# [RECORDS]
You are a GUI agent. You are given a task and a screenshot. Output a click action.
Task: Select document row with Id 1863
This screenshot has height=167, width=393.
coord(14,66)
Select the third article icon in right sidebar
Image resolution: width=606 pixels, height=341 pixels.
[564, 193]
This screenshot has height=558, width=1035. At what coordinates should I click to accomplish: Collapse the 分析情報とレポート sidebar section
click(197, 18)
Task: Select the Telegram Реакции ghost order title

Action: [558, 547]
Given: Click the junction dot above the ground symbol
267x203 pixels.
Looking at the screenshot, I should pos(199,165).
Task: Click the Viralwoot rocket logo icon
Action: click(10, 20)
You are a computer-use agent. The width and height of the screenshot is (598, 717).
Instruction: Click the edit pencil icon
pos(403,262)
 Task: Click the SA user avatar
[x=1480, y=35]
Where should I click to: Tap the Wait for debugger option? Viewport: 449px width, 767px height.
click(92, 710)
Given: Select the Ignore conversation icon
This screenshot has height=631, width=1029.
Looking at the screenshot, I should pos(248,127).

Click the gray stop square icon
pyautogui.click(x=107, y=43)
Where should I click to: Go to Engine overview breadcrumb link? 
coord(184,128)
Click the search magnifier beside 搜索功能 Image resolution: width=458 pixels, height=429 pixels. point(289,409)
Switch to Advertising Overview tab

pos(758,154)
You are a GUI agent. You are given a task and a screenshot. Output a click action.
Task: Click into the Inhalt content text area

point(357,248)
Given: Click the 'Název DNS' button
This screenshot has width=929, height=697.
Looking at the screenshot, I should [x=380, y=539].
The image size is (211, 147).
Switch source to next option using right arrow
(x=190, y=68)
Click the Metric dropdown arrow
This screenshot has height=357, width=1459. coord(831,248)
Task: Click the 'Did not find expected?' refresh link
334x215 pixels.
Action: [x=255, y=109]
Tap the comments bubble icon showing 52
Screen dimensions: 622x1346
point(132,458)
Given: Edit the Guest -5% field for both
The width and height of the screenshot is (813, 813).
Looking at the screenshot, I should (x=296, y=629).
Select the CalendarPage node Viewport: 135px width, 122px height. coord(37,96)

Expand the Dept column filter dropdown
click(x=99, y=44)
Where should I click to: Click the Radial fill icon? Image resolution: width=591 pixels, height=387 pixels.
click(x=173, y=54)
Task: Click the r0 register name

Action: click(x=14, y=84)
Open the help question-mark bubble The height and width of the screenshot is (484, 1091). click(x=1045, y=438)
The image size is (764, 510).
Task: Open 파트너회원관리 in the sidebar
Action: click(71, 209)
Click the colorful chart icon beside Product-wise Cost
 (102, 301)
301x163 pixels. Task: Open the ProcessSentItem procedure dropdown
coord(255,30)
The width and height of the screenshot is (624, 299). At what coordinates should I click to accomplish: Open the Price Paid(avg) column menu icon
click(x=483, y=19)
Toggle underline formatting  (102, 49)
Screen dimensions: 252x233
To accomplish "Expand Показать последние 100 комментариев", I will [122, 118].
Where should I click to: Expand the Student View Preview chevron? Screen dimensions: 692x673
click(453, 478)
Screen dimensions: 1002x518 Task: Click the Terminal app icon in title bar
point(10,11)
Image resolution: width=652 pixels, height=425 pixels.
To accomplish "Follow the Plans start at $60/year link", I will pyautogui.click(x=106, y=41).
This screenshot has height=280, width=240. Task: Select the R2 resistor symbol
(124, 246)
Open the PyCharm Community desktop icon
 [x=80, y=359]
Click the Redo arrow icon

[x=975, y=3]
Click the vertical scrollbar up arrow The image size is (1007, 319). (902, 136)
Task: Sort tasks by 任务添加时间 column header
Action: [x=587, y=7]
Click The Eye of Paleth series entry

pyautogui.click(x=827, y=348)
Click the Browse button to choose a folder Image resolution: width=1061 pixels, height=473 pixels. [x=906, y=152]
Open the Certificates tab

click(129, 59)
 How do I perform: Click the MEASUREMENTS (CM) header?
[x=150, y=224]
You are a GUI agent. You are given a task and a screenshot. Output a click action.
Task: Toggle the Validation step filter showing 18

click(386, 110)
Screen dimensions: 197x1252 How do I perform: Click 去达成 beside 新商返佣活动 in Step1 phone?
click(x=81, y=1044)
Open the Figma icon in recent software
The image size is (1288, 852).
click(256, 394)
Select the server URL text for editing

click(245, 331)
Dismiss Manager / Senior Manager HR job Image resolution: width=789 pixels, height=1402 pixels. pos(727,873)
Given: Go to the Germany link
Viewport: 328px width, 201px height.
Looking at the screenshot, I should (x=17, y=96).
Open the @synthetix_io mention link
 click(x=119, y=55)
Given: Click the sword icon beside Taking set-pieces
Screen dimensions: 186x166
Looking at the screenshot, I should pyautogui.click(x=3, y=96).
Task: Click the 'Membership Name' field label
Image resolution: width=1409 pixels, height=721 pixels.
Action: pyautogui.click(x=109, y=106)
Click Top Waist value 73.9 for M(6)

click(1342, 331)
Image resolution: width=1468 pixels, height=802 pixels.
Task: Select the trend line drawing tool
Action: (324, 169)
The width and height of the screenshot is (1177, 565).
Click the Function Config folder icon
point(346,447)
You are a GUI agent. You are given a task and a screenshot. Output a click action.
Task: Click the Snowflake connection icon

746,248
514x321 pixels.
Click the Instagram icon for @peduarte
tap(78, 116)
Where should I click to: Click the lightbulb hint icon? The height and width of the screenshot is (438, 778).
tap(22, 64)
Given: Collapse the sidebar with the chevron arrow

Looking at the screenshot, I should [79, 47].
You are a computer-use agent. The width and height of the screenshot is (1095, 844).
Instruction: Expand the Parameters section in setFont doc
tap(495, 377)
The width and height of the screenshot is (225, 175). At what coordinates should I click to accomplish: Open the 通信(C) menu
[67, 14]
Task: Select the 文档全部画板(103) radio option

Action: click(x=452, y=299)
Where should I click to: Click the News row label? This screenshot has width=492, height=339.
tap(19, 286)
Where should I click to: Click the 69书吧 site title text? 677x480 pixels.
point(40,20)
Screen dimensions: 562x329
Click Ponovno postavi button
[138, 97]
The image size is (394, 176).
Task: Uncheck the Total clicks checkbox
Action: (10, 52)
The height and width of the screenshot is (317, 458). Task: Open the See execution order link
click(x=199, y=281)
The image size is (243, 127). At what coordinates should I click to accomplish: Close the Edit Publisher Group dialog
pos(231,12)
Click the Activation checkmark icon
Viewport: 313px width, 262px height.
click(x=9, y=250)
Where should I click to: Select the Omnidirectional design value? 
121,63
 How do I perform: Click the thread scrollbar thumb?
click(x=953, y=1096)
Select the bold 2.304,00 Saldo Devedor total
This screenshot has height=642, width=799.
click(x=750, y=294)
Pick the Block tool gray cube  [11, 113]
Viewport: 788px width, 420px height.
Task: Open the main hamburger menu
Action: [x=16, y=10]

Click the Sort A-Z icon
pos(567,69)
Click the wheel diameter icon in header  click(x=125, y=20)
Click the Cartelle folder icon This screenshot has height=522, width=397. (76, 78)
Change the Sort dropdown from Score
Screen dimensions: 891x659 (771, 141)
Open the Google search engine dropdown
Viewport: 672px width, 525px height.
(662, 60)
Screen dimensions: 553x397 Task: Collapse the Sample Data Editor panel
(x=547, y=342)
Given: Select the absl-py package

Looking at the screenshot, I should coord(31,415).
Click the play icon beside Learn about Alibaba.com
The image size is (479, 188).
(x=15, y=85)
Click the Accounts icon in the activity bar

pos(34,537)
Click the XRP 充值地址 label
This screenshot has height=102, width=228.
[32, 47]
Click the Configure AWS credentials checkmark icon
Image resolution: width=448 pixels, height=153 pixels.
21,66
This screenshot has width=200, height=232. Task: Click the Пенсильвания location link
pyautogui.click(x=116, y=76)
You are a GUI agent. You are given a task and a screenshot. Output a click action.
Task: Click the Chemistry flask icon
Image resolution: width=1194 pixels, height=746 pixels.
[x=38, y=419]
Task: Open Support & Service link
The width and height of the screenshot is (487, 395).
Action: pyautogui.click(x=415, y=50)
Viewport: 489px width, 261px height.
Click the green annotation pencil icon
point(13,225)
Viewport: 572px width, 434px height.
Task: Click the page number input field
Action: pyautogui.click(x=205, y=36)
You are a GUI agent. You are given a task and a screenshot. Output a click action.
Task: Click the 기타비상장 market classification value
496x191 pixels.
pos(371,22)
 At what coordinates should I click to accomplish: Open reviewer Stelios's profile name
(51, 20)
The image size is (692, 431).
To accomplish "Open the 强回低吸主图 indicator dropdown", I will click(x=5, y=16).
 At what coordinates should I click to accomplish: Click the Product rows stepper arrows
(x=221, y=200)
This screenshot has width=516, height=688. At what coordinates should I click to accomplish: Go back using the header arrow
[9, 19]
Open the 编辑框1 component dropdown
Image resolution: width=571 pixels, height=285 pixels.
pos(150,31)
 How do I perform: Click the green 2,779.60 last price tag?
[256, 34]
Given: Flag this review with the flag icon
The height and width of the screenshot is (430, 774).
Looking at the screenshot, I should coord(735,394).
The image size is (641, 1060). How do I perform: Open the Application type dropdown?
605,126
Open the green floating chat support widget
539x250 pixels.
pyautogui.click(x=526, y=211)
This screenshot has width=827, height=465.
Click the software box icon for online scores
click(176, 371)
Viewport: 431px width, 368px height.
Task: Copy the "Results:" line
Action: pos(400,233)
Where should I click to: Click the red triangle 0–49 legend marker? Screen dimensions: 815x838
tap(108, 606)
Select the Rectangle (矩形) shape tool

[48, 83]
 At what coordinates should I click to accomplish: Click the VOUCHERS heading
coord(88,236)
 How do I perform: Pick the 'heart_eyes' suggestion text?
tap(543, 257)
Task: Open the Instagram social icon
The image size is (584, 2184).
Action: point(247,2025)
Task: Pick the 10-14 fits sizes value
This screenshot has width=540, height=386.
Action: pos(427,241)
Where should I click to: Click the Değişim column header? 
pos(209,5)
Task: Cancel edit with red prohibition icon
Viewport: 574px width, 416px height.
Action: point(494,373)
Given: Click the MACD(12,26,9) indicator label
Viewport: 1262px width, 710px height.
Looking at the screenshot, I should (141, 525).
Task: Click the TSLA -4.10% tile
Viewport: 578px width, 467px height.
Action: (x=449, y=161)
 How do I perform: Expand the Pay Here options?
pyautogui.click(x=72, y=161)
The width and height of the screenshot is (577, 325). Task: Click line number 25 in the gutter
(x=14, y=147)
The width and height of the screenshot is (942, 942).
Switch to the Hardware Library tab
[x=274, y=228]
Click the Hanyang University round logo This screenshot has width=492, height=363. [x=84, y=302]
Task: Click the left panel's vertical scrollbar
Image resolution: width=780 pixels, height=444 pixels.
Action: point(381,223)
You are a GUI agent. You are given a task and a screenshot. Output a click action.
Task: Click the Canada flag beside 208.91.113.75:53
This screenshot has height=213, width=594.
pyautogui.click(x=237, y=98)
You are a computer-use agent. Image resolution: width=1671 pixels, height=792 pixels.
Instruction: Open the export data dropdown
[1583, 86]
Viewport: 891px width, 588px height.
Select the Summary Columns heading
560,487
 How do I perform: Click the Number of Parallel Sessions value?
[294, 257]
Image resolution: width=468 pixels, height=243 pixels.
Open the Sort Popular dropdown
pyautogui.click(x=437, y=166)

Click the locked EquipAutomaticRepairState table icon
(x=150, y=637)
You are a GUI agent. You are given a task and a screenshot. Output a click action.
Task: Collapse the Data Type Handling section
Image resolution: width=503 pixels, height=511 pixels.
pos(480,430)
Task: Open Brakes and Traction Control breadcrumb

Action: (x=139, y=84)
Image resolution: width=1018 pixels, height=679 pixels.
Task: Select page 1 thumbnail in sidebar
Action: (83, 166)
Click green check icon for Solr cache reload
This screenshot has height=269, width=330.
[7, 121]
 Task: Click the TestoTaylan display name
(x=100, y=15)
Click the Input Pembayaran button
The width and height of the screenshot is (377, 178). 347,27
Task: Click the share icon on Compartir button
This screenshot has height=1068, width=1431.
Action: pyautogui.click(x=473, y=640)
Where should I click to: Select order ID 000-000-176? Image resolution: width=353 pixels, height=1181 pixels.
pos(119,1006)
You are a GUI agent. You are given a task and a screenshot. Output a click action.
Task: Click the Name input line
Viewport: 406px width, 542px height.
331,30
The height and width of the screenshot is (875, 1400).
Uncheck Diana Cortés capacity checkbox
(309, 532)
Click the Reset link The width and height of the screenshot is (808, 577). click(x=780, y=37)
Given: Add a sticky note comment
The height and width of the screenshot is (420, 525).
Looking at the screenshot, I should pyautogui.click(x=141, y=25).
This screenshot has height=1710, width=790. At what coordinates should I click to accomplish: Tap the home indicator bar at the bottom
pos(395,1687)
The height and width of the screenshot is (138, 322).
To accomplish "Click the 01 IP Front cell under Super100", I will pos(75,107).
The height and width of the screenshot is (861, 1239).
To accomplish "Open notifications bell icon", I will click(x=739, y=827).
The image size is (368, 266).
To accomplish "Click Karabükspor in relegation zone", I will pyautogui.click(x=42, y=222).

# [WHAT TO PRODUCE]
Gather all lines from the listing above in which "will" occurs.

# [WRITTEN SOLUTION]
To accomplish "Expand Показать последние 100 комментариев", I will [122, 118].
To accomplish "Follow the Plans start at $60/year link", I will pyautogui.click(x=106, y=41).
To accomplish "Open the 强回低吸主图 indicator dropdown", I will click(x=5, y=16).
To accomplish "Click the 01 IP Front cell under Super100", I will pos(75,107).
To accomplish "Open notifications bell icon", I will click(x=739, y=827).
To accomplish "Click Karabükspor in relegation zone", I will pyautogui.click(x=42, y=222).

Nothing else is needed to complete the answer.